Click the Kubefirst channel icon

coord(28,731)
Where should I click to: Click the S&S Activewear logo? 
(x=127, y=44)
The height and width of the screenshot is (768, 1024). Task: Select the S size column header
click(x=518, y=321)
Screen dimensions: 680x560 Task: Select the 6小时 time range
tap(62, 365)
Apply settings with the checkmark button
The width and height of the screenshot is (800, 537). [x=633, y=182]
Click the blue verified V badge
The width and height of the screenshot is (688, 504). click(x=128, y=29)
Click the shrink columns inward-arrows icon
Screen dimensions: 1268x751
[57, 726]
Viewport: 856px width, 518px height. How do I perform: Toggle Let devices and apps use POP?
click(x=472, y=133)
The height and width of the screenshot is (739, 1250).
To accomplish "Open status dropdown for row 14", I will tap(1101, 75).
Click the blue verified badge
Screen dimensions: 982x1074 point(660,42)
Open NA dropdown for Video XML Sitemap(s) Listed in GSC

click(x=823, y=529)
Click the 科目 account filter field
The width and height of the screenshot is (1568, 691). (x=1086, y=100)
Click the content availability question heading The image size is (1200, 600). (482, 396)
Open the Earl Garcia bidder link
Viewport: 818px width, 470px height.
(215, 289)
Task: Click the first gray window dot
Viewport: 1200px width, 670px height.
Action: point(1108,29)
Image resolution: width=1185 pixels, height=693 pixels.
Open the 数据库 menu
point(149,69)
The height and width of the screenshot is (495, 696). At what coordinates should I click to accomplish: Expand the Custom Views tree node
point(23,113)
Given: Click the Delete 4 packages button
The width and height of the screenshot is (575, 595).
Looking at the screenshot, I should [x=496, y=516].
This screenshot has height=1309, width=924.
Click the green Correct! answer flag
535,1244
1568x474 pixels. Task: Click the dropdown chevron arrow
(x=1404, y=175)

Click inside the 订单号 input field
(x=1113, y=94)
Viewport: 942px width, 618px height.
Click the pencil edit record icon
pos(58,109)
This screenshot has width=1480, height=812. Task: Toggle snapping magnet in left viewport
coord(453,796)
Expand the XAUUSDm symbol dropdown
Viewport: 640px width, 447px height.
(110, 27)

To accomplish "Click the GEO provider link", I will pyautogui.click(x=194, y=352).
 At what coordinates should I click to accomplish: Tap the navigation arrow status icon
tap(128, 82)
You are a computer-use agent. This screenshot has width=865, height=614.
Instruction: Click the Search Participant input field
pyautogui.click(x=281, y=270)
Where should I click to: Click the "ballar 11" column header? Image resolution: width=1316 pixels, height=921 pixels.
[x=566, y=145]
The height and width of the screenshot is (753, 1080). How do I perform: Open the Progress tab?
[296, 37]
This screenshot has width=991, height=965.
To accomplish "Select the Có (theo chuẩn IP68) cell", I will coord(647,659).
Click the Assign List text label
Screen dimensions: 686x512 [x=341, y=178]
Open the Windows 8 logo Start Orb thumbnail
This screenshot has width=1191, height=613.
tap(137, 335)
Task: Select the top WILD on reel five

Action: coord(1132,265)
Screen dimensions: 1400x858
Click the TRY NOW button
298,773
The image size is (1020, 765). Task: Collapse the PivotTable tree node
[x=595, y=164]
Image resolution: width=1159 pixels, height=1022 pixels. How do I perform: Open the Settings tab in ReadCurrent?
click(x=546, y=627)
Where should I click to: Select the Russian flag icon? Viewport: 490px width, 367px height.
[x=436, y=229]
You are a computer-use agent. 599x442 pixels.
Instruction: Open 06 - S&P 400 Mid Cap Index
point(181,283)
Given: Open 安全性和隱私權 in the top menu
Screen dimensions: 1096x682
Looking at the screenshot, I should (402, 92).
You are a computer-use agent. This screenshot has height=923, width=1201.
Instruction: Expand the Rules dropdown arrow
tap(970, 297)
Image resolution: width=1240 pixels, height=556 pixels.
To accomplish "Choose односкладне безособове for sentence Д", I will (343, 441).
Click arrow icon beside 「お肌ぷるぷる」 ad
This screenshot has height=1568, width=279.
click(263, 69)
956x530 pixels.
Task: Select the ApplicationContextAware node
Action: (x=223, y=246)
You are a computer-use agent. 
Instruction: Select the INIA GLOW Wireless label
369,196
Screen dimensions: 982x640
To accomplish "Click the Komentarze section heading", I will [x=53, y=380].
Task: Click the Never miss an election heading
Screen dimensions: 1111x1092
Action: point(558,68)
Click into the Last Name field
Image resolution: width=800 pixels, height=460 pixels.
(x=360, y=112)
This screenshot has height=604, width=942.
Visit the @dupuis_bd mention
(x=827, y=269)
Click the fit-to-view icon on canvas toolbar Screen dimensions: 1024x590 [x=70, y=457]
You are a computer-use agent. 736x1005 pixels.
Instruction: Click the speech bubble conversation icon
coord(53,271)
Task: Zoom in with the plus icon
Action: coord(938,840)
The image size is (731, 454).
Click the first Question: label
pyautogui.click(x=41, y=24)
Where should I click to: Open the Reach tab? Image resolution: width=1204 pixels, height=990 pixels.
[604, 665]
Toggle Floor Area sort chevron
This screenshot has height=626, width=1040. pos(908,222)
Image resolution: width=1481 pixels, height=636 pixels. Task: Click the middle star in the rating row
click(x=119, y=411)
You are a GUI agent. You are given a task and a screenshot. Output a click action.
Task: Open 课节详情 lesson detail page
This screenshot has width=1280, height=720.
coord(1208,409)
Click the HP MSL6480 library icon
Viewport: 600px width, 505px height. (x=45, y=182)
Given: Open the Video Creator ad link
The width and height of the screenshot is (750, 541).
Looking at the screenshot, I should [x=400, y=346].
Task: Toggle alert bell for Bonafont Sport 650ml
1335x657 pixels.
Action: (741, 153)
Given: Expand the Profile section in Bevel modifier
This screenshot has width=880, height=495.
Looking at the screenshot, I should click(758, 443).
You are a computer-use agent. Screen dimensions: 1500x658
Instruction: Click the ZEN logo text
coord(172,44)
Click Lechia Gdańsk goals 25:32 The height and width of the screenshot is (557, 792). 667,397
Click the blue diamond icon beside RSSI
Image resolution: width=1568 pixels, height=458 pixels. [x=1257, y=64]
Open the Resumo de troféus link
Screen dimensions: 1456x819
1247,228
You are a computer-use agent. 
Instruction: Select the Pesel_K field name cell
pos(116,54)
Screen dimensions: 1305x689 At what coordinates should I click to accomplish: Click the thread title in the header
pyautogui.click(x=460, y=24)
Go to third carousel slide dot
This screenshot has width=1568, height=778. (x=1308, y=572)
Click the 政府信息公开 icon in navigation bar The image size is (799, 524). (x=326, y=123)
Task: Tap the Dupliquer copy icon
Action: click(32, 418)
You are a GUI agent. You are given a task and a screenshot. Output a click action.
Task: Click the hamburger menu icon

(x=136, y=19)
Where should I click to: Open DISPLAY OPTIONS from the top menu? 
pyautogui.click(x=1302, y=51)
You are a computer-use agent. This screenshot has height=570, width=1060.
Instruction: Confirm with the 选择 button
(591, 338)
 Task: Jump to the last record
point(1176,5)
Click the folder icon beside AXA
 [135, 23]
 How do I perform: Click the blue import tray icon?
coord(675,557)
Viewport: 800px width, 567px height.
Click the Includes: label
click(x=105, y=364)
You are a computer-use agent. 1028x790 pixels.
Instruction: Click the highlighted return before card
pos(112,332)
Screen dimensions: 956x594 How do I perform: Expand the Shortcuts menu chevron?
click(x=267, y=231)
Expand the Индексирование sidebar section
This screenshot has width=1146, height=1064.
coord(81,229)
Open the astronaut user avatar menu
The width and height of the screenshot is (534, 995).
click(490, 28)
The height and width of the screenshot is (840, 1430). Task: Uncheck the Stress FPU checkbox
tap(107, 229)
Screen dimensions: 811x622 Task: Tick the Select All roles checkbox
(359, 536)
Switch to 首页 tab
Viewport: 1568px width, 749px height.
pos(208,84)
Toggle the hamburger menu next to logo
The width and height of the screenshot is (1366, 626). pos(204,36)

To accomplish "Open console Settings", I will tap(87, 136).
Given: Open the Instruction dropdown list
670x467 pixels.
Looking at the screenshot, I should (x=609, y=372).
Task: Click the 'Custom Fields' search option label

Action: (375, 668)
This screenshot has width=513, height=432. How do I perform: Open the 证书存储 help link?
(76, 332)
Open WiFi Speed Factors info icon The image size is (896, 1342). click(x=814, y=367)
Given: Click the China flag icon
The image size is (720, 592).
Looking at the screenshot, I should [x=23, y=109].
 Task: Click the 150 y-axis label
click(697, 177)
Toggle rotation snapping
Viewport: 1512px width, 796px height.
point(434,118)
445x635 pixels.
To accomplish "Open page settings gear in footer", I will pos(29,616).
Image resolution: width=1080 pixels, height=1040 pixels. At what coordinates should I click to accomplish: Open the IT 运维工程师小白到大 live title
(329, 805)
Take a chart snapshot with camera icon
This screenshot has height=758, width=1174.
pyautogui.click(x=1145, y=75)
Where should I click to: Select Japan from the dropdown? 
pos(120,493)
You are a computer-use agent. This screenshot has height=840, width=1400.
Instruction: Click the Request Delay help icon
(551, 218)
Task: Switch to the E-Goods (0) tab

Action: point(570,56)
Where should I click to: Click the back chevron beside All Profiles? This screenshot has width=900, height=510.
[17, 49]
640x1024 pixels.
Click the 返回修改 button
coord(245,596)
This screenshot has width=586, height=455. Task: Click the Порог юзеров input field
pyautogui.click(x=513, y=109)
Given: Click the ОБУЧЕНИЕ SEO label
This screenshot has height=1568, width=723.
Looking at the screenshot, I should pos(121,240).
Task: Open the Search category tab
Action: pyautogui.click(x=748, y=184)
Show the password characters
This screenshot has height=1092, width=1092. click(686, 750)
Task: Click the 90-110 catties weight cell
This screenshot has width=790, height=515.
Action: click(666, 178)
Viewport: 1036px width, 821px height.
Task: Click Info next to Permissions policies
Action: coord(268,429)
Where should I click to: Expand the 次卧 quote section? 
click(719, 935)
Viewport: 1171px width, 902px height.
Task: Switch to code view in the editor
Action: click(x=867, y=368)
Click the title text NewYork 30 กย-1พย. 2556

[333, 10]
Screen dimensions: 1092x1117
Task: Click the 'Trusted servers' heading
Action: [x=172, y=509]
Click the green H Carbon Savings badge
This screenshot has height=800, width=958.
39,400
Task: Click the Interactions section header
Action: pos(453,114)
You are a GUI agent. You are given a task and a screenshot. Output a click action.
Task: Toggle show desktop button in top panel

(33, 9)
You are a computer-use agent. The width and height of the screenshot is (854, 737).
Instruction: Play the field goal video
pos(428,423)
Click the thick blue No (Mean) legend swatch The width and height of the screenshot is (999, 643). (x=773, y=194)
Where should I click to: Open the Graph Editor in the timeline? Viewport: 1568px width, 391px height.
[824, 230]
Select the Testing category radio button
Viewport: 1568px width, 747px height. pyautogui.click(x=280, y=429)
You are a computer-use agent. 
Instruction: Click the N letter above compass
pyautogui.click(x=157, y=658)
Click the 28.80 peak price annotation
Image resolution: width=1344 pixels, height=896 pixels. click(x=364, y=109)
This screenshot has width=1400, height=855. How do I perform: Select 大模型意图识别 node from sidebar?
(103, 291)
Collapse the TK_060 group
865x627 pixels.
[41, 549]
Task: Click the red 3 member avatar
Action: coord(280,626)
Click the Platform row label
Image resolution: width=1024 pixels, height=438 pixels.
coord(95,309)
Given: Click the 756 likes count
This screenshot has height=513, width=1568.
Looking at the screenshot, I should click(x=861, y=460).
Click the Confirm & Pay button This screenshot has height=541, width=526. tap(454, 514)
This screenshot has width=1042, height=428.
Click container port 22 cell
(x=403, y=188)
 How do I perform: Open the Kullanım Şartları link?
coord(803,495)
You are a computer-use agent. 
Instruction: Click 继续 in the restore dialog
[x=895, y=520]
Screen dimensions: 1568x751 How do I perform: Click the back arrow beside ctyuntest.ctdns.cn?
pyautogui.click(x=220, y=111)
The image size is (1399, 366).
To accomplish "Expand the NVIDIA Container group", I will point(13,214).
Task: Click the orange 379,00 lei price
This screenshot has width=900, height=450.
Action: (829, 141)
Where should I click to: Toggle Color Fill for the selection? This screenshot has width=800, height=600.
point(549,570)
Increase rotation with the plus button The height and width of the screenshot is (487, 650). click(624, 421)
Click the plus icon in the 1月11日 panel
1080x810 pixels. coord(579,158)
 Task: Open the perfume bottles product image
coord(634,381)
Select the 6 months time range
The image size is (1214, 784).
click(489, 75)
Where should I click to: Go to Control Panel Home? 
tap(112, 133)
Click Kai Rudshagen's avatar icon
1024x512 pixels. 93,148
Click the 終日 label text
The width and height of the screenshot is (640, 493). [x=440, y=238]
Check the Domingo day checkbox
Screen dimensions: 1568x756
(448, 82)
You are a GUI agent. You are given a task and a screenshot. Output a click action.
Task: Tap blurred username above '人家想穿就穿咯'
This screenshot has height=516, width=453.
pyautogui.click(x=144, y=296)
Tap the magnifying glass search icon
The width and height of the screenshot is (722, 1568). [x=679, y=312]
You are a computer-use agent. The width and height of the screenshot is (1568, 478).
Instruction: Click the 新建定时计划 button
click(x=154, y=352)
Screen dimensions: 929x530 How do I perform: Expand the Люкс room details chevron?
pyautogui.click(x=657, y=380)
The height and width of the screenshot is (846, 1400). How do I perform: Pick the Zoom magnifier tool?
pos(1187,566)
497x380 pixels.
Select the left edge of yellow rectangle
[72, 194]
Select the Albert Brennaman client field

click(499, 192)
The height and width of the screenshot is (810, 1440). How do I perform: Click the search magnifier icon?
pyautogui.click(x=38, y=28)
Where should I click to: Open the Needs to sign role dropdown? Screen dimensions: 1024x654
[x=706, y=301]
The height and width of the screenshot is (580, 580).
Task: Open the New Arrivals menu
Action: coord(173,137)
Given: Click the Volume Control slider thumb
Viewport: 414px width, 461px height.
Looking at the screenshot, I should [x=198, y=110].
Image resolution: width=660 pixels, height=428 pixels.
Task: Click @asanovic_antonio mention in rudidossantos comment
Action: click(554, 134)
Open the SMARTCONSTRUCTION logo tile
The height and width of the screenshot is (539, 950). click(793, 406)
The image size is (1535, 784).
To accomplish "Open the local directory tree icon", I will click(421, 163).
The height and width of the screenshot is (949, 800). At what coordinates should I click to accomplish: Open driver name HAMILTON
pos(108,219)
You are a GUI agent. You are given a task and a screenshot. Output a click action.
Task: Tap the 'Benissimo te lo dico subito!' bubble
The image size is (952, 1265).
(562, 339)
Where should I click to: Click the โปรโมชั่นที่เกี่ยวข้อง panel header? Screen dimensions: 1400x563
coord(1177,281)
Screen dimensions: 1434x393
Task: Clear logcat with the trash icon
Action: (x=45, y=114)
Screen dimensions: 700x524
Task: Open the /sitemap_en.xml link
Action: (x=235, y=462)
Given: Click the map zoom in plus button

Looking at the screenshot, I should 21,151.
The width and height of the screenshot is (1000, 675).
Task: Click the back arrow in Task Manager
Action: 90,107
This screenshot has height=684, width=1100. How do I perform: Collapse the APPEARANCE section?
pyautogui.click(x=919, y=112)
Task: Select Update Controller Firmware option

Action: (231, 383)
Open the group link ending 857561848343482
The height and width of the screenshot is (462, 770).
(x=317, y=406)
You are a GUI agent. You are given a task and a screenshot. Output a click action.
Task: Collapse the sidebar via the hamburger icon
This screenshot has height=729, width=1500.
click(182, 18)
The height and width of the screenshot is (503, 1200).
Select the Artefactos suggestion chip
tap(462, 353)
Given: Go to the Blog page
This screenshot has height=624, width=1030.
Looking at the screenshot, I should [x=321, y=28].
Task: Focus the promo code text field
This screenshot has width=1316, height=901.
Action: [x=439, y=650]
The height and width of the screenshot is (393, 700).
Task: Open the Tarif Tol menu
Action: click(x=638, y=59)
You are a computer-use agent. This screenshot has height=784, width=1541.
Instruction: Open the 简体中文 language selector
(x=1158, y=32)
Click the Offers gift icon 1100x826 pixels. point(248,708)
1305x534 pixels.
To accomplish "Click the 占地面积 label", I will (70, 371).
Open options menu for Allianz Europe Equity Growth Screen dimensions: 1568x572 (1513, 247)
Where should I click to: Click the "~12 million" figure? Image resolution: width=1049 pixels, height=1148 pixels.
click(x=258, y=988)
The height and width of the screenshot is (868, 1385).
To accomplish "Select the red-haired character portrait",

What is being asked – Only lines containing the string "page" belong in the answer; find them in the data above and copy them.

Output of the task –
Task: Open 课节详情 lesson detail page
To accomplish "Open page settings gear in footer", I will pos(29,616).
Given: Go to the Blog page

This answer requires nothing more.